KOMMENTAR Bodewig contra Mehdorn

Vor einigen Wochen hat die Deutsche Bahn quasi über Nacht die Strecke von Brandenburg nach Belzig stillgelegt, wegen einer einzigen kaputten Weiche. Monopolismus in Reinkultur. Jetzt hat das brandenburgische Verkehrsministerium der Bahn unmissverständlich die Auflage erteilt, den Verkehr zwischen beiden Städten bis spätestens Juni 2001 wieder aufzunehmen. Schließlich hatte die Landesregierung mit Geld den Erhalt der Strecke bis auf weiteres öffentlich garantiert.

Wenn Hartmut Mehdorn nicht mehr Herr der Schienen ist, wie es Bundesverkehrsminister Kurt Bodewig (SPD) an diesem Wochenende vorgeschlagen hat, wird es einen derartigen Konflikt vielleicht nicht mehr geben. Die Bahn ist dann nur noch Nutzer der Gleise wie andere auch. Es scheint, dass sie ihr "Anlagenkapital" verspielt hat. Denn das Brandenburg-Belzig-Projekt ist beileibe nicht das einzige, das klammheimlich den Betrieb eingestellt hat. Oft sind die Gründe fadenscheinig, wie oben genannt.

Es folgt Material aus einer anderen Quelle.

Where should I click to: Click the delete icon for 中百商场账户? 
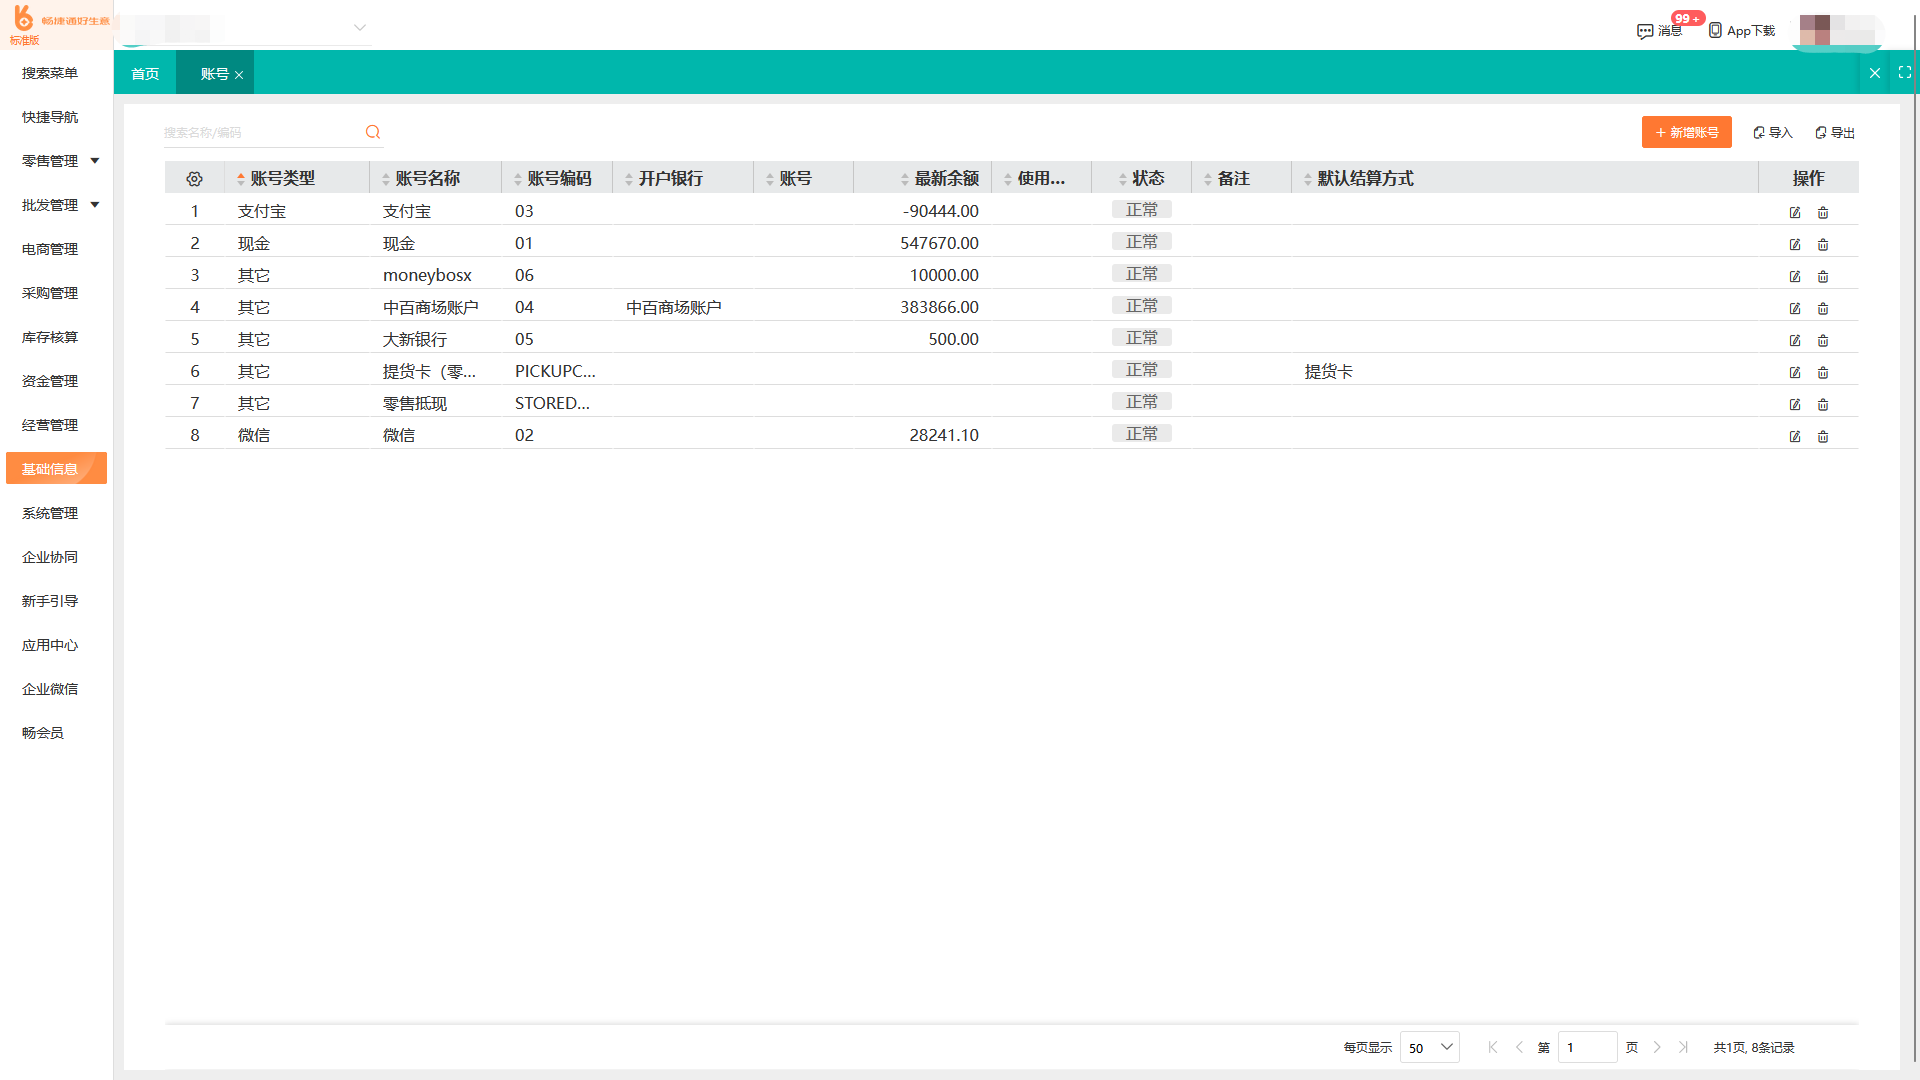[x=1822, y=306]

Die Bahn investiert lieber in die dicken Goldschlagadern der ICE-Verbindungen. Das gesamte südthüringische Netz um Sonneberg und Saalfeld liegt dagegen wegen maroder Gleise und Tunnel seit Jahren still. Auch das Land Thüringen hat den Betreiber aufgefordert, nötige Reparaturen endlich, wie zugesagt, in Angriff zu nehmen und die Züge wieder rollen zu lassen in der beliebten touristischen Landschaft. Die Deutsche Bahn hat zwar die Zuschüsse eingesteckt, aber nichts bewegt.

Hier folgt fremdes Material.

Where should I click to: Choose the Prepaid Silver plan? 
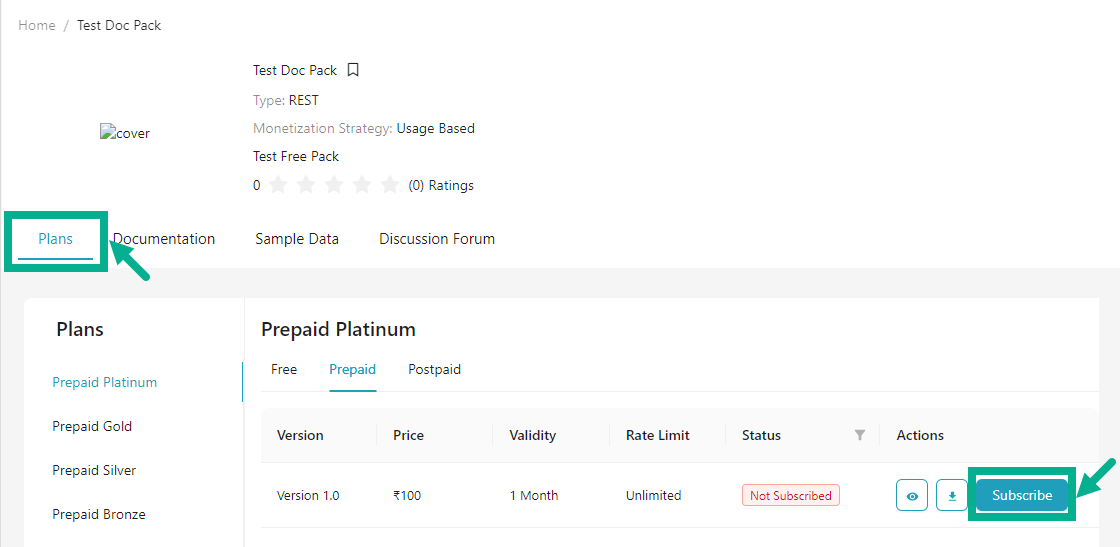(94, 470)
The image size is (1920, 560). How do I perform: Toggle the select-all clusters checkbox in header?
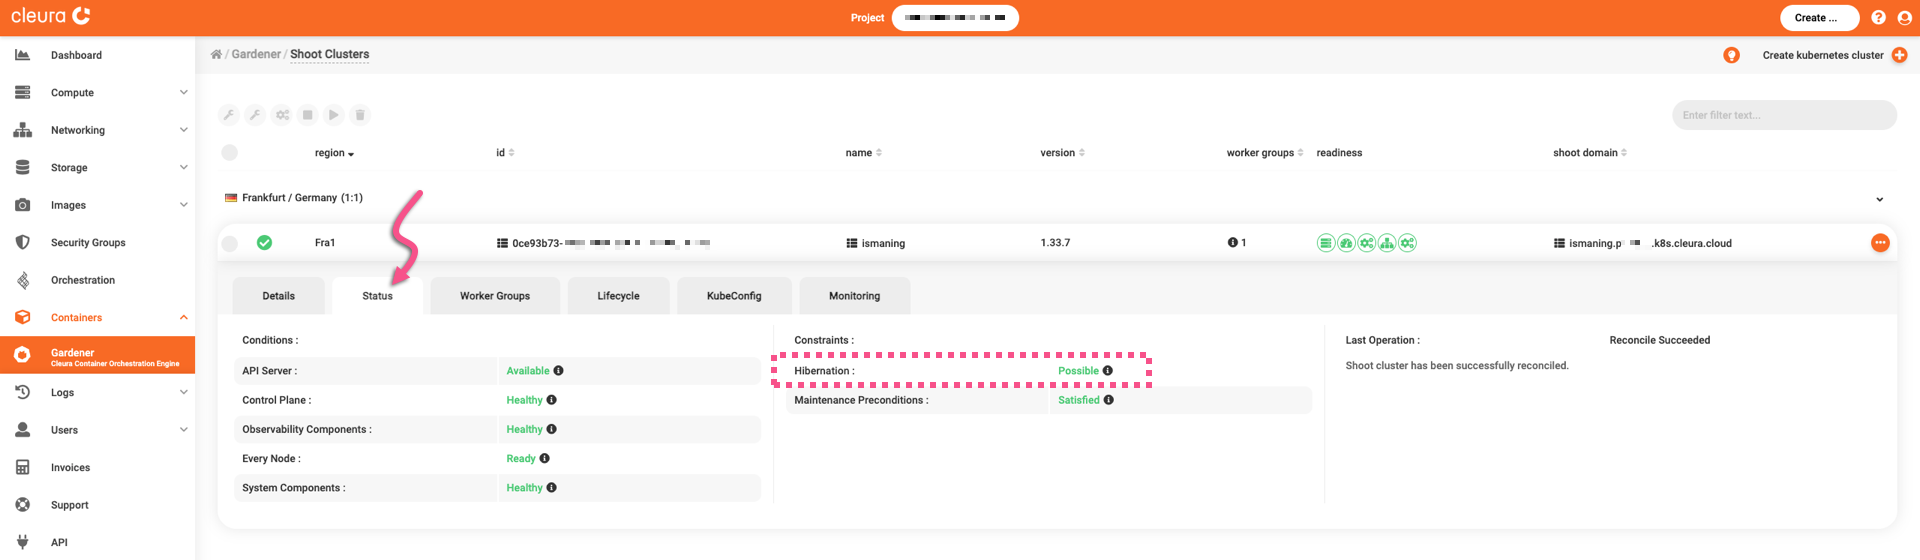tap(230, 153)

Vielleicht ist Minister Bodewig deshalb der Geduldsfaden gerissen. Er versucht jetzt, den jahrelangen Streit um die Trennung von Schienennetz und Zugbetrieb zu beenden. Der Minister möchte damit den Wettbewerb fördern. Ob das gelingt, bleibt offen. Denn mit der getrennten Verwaltung beider Bereiche können betriebliche Pannen auftreten wie in Großbritannien, weil sich das Unternehmen weiter in unübersichtliche Bereiche aufteilt. Seit der Reform von 1994, als die Bahn privatisiert wurde, ist die Situation für die Fahrgäste fast überall schlechter geworden. Durch die vermeintliche Gesundschrumpfung sind ganze Regionen vom Netz gegangen, ohne dass einer der vielen Verkehrsminister der vergangenen Jahre diese Trennungen vorschlug. Es war vor allem eine Trennung von Bahn und Kunden. Der ewige Schrei nach Staatsferne ist auch bei der Behördenbahn nicht zum Dernier Cri geworden. Die über 150 Jahre alte Kultur eines Unternehmens wird seit etlichen Jahren durch forsche Sanierer Zug um Zug kaputtgespart. Versorgungsleistungen zählen auch dort nichts mehr, da kann ein Verkehrsminister wenig ändern.